Site information
- Type: Air Base
- Owner: Ministry of Defence
- Operator: Russian Air Force

Location
- Marienkhof Shown within Kaliningrad Oblast Marienkhof Marienkhof (Russia)
- Coordinates: 54°51′54″N 020°11′6″E﻿ / ﻿54.86500°N 20.18500°E

Site history
- Built: 1950
- In use: 1950s - present

Airfield information
- Identifiers: ICAO: ZA7X
- Elevation: 58 metres (190 ft) AMSL
Runways
| Direction | Length and surface |
| 03/21 | 2,000 metres (6,562 ft) Concrete |

= Marienkhof =

Former Air base in Kaliningrad Oblast, Russia

Marienkhof (German) (Dunayevka (Russian), Kottslyauken (US)) is a former air base in Kaliningrad Oblast, Russia located 10 km south of Pionersky. It was in use during the 1950s and has been abandoned near the end of the Cold War. It has a spartan layout, unimproved pads, if any, and an alert strip feeding directly onto the runway threshold.

In the mid-1950s up to 75 Ilyushin Il-28 (ASCC: Beagle) tactical bombers were based at Marienkhof. The 15th independent Reconnaissance Aviation Regiment arrived in 1954 and left in 1956 , and the 1st Guards and 51st Maritime Torpedo Aviation Regiments were based here which disbanded 1 July 1960. Both were under the Baltic Fleet's 8th Mine-Torpedo Aviation Division.

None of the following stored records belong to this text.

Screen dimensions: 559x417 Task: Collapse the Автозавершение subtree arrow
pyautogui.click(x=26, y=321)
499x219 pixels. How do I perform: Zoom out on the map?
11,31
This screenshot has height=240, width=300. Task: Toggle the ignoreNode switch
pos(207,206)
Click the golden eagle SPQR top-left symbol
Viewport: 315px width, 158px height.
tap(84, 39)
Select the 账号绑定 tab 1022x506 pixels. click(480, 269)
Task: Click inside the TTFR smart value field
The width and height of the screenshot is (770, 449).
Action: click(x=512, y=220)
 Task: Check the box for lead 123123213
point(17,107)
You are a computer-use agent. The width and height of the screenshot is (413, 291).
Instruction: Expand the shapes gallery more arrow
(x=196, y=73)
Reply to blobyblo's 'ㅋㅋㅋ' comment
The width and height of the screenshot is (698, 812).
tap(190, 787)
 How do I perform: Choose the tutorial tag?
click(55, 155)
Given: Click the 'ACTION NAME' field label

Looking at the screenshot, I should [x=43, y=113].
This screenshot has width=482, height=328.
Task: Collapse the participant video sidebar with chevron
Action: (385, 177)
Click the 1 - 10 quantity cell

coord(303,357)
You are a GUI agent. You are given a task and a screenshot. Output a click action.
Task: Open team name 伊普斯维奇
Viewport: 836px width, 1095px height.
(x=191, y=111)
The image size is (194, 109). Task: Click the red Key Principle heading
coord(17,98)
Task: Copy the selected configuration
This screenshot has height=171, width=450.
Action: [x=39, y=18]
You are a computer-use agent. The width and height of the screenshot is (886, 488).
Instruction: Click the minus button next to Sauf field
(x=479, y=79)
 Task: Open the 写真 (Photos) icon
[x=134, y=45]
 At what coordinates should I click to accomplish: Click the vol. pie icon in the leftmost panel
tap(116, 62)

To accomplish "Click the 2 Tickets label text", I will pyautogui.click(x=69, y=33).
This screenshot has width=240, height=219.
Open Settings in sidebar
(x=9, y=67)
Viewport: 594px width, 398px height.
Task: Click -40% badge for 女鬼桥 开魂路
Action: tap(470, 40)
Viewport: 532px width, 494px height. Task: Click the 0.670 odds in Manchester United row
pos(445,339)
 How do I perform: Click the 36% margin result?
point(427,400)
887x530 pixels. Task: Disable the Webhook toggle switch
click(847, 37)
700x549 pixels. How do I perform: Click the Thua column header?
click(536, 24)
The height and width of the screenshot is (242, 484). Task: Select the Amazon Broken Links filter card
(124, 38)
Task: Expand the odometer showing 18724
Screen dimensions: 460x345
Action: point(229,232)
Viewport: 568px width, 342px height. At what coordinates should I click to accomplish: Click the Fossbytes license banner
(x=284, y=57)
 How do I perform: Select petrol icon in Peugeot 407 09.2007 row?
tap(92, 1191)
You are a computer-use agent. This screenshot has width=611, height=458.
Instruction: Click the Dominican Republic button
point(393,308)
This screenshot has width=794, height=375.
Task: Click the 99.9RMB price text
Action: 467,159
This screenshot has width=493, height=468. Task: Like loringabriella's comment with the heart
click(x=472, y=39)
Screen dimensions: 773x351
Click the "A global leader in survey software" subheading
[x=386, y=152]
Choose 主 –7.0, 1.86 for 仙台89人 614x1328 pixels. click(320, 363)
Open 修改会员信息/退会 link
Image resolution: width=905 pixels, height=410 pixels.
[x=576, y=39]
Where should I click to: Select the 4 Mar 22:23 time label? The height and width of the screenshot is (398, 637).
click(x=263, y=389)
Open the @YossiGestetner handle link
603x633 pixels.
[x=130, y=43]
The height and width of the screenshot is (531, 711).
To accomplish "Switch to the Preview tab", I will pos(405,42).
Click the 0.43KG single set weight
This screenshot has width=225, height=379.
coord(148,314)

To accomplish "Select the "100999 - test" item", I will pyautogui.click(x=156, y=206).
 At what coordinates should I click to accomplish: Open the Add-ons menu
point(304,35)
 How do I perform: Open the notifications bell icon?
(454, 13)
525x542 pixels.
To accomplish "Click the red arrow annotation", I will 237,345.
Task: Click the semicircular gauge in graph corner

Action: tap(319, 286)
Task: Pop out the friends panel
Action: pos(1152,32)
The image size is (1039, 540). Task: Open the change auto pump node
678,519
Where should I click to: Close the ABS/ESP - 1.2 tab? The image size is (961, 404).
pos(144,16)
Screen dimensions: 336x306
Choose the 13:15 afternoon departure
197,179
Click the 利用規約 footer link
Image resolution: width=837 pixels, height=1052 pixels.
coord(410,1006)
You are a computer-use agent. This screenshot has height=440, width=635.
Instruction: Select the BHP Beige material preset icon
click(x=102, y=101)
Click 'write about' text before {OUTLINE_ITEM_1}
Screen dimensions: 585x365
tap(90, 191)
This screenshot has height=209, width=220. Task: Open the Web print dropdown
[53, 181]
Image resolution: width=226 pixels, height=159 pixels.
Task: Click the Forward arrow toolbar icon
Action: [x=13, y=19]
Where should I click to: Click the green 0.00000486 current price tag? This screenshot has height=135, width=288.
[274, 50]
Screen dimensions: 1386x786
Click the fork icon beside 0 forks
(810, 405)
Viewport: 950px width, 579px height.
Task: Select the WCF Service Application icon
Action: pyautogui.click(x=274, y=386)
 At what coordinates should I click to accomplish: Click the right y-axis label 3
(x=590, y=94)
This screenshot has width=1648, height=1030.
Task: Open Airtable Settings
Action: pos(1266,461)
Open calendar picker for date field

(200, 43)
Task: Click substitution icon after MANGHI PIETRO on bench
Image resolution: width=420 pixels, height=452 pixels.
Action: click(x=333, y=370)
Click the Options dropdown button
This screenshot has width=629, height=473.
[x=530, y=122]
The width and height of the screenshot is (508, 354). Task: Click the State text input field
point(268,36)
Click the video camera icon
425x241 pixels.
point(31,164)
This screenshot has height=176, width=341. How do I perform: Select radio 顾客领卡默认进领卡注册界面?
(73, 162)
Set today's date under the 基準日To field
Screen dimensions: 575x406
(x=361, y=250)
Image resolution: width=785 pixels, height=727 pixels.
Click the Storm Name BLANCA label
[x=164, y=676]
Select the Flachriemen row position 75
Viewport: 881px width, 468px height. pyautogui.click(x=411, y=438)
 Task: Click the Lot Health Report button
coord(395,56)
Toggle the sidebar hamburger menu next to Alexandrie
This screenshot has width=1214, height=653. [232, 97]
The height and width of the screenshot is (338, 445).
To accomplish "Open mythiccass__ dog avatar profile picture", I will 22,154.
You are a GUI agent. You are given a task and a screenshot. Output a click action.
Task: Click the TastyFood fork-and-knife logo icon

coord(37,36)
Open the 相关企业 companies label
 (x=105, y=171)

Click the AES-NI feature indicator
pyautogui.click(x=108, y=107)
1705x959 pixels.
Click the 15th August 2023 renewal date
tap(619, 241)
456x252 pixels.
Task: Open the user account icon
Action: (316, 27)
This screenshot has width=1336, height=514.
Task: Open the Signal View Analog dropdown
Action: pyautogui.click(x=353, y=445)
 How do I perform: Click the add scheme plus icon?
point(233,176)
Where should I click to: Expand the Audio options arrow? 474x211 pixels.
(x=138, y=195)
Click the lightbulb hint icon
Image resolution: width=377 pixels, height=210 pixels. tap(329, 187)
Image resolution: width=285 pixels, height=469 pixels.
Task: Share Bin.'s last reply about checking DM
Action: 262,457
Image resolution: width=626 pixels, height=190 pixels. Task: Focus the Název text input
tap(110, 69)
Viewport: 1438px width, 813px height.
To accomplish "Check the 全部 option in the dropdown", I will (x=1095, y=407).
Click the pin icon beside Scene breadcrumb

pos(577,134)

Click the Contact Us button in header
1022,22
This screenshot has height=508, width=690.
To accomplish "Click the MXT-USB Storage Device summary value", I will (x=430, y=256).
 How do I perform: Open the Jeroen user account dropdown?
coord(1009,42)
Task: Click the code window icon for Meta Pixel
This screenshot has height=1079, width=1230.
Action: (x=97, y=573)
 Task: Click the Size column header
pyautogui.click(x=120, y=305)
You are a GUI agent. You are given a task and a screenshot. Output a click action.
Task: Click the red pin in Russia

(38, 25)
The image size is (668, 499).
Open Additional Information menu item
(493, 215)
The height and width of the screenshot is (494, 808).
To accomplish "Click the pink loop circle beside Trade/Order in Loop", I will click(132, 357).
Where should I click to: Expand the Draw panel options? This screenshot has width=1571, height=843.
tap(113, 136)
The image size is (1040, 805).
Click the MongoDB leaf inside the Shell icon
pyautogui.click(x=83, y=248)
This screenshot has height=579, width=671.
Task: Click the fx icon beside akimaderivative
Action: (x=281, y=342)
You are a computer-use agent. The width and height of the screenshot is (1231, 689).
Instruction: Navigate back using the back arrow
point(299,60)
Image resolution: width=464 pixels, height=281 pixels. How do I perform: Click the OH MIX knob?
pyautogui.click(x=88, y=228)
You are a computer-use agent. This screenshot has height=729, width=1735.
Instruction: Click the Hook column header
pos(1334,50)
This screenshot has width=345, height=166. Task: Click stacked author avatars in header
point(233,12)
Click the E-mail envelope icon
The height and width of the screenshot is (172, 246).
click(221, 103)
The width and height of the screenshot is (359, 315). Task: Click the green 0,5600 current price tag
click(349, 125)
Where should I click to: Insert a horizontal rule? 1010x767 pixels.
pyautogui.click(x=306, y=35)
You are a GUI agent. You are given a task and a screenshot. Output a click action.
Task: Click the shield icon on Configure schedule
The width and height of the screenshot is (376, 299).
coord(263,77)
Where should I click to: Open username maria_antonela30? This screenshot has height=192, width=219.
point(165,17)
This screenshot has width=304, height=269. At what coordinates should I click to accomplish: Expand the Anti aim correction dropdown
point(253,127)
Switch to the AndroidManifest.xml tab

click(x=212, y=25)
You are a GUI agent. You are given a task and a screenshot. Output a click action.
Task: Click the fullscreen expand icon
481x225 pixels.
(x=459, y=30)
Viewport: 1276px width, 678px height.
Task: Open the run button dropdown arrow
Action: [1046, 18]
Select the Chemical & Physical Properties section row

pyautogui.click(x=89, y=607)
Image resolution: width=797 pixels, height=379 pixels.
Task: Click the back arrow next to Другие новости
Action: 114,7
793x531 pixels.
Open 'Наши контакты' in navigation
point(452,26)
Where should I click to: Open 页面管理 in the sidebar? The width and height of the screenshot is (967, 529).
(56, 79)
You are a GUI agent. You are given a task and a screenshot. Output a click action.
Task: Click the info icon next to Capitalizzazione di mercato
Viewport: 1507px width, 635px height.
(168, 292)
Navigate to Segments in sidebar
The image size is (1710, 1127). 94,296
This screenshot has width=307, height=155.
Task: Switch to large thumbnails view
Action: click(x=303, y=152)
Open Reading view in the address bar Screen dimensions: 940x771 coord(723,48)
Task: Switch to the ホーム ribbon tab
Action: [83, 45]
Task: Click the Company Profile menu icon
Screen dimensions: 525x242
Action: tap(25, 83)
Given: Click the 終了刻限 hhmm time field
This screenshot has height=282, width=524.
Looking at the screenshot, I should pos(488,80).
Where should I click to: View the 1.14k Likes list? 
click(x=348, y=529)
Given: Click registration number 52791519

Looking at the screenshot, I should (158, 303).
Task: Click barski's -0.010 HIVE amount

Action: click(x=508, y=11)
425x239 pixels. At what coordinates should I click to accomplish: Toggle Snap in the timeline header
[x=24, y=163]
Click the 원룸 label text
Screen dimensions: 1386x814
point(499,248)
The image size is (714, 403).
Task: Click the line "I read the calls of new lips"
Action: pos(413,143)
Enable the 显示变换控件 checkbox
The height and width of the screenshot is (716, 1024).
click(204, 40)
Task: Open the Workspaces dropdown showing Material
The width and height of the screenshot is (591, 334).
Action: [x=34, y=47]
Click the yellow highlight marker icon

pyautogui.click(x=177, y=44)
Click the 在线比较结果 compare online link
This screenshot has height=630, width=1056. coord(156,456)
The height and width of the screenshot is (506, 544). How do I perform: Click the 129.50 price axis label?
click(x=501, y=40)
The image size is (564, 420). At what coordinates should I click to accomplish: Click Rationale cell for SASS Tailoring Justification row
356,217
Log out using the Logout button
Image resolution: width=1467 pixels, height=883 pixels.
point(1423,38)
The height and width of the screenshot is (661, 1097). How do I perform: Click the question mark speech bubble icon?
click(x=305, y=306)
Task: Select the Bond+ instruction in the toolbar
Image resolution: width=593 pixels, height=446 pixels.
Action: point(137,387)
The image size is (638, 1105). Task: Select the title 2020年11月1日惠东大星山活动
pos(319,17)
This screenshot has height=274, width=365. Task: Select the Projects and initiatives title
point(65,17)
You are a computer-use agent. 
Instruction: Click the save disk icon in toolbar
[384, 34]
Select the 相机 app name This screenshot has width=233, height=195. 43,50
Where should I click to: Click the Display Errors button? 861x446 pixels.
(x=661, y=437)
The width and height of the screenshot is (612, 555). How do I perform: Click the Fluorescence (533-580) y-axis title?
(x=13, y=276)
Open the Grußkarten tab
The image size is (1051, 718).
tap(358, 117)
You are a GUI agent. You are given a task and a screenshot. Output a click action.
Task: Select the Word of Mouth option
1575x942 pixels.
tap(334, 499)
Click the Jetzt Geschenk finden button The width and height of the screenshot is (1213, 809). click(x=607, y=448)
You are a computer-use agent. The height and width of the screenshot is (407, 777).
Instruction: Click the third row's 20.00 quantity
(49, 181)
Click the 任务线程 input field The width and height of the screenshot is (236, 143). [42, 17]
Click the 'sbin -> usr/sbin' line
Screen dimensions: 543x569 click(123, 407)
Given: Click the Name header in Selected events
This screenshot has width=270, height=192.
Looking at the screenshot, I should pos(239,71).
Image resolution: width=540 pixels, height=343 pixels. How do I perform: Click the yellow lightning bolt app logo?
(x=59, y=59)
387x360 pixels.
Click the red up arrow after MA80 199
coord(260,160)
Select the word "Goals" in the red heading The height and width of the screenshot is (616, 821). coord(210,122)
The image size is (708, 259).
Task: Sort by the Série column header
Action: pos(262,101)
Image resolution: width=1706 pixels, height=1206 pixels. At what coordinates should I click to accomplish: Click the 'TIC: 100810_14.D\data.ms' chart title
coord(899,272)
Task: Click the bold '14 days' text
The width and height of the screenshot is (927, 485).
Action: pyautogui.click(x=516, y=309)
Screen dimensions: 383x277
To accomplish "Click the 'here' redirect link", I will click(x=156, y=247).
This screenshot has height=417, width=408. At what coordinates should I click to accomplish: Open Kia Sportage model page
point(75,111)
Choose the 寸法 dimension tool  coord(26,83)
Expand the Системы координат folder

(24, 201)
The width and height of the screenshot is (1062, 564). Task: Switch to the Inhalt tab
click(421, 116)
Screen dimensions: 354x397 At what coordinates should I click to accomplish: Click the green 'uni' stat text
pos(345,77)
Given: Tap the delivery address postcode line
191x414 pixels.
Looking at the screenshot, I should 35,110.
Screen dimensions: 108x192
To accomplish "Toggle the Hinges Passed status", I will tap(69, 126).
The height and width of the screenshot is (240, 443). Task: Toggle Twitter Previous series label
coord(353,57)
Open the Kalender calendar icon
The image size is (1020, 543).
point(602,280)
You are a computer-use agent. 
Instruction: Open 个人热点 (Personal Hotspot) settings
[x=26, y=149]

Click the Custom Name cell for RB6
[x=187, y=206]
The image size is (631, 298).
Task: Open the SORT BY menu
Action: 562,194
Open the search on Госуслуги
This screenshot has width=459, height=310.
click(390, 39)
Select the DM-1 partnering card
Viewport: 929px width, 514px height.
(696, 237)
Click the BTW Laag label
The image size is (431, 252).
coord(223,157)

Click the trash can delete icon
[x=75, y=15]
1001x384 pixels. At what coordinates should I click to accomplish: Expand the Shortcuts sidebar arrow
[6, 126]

At the Dunaevka airfield, the 469th Aircraft Storage Base was formed, where the Il-28s of the disbanded 8th MTAD and 128th Guards MTAD were transferred. The storage base existed for one year.

There was a significant drawdown in forces by 1962, by which aircraft were rarely observed at the airfield except for the occasional Il-28, indicating Marienkhof became a reserve airfield.

With the development of aviation, the runway no longer met modern requirements in terms of load capacity and length. The Dunaevka airfield became a reserve airfield for the fighter aviation regiment based at Nivenskoye. Until 1984, communications and radio technical support for flights were deployed at the Dunaevka airfield. In 1989, the Soviet Armed Forces finally abandoned the Dunaevka airfield.

It is now the location of Pionersky Radar Station.